Aku berlari ke jendela kamar yang tidak kukenali, tanpa tahu malu aku membuka tirai dan jendela itu lebar-lebar, merentangkan tanganku, merasakan udara segar dan matahari yang sudah lama tidak kurasakan. Sekarang rasanya aneh.

Aku baru menyadari ada yang aneh denganku. Aku memandangi tubuhku, aku tidak lagi mengenakan pakaian sederhana yang sudah compang-camping, tapi piyama berwarna biru dengan motif kucing yang lucu. Aku memeluk diriku, dan memejamkan mata, menikmati kenyamanan piyama ini. Entah sejak kapan aku mengenakan pakaian berwarna selain kaus putih dan celana hitam polos.

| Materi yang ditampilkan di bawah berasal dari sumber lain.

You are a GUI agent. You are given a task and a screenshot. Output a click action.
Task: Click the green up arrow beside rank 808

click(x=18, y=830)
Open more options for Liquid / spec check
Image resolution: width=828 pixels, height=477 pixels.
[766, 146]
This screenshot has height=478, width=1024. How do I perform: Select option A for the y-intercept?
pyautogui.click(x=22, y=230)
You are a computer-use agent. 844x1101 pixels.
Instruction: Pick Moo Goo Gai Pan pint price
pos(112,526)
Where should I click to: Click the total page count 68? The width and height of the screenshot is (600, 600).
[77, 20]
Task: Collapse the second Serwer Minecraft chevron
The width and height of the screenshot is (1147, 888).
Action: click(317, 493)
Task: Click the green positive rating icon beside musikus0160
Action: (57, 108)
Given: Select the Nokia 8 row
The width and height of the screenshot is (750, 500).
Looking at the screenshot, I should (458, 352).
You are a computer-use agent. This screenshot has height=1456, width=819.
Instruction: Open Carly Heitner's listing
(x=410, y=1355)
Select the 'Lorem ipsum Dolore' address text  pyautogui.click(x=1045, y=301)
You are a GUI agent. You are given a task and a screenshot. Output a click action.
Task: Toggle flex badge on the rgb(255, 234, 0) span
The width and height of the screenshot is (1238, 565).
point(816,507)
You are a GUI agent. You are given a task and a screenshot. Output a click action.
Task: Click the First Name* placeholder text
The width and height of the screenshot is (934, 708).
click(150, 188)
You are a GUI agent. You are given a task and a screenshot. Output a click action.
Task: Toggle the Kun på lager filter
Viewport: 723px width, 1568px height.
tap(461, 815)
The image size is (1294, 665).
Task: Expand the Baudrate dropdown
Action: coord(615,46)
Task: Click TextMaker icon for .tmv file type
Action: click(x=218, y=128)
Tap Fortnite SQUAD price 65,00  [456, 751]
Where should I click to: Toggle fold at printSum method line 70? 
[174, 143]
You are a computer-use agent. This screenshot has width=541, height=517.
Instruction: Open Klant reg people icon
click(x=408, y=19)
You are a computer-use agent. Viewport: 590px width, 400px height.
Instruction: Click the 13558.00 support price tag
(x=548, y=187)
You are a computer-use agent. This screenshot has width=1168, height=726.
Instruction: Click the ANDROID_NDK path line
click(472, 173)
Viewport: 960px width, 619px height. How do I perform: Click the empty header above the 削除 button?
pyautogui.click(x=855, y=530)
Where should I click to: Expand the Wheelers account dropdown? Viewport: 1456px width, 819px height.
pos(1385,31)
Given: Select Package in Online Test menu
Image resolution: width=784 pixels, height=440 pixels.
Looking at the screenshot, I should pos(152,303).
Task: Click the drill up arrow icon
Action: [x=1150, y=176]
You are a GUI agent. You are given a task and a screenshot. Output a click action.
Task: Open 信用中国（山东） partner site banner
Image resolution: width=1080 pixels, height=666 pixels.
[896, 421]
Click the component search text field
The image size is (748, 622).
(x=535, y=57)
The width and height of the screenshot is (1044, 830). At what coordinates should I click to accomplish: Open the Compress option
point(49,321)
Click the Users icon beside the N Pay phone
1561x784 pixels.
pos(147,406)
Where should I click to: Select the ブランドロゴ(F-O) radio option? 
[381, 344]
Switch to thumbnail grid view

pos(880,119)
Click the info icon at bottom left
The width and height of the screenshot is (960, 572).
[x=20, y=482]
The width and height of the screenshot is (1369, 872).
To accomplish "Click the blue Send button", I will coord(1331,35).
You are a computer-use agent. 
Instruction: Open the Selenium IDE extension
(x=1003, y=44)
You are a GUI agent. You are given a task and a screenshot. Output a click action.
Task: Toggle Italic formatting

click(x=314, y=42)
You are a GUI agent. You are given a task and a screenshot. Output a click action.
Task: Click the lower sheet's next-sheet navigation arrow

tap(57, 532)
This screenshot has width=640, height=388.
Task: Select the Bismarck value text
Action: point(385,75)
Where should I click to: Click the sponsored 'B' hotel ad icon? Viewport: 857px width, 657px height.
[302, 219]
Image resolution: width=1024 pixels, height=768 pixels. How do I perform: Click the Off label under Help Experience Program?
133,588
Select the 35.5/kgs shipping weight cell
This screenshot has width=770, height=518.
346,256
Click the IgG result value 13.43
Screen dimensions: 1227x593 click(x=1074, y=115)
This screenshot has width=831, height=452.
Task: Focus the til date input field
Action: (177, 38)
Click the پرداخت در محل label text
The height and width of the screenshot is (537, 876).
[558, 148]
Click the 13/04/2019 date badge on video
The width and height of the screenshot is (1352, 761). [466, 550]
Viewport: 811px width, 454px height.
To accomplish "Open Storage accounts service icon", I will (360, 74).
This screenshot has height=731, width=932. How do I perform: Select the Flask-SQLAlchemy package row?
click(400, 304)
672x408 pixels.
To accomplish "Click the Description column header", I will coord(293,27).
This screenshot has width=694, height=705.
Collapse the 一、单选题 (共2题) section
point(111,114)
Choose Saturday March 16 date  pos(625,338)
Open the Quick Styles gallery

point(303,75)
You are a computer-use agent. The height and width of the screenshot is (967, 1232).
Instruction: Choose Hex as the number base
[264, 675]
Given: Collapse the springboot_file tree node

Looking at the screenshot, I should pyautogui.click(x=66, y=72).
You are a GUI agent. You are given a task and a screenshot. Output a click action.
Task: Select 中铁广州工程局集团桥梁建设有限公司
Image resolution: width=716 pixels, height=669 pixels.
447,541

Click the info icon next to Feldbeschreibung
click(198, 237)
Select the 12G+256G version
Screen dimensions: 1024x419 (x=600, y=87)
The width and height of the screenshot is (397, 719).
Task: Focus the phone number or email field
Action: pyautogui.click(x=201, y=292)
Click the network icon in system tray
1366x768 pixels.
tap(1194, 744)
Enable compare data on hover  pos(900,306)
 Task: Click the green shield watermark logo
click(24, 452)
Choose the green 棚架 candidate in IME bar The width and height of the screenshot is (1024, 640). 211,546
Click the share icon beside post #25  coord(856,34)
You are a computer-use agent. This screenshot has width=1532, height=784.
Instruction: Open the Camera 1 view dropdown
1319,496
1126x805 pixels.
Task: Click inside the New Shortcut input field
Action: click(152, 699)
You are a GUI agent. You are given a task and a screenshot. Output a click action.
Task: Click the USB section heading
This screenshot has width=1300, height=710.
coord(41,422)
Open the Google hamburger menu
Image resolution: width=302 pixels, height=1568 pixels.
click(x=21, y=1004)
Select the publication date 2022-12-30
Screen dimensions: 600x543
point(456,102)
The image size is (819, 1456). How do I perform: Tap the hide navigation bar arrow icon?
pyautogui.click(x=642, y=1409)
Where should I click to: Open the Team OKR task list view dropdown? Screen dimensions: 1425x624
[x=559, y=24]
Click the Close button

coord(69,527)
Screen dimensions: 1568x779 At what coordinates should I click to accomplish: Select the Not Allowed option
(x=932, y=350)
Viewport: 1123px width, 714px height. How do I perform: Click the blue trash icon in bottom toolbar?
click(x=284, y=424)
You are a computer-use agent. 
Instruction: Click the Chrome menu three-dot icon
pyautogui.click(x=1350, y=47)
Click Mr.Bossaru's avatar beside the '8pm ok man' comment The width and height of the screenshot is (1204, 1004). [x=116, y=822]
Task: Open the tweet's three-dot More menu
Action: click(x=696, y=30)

Aku berjalan keluar dari kamar itu, ternyata diluar kamar merupakan ruang makan. Dan menemukan sekelompok orang sedang sarapan.

Meja kayu itu memiliki enam kursi yang saling berhadapan, lima kursi itu sudah terisi, menyisakan satu kursi. Lima kursi di meja itu berisi satu laki-laki berbadan gemuk yang sedang asyik menikmati sarapan roti bakarnya, satu laki-laki biasa yang sedang menikmati nasi gorengnya dengan semangat-- dan dari warna nasi goreng itu, sepertinya rasanya sangat pedas, habis warnanya merah begitu--, satu wanita yang mungkin bertugas menjadi suster menikmati sarapan serealnya dengan tenang. Terakhir, pria yang semalam melompati pagar panti asuhan, sedang menelepon seseorang dengan raut wajah cemas, sarapan roti panggangnya masih utuh, tanda belum disentuh.

Kalau diperhatikan, pria ini memiliki raut wajah orang luar, rambutnya sudah beruban. Karena semalam modal penerangannya hanya sinar bulan, aku baru memperhatikan sekarang.

"Jadi? Operasi Elizabeth Mardé sukses?" Aku mendengarnya bertanya dengan gusar kepada orang diseberang sana.

Elizabeth Mardé? Bukannya itu Suster Elizabeth?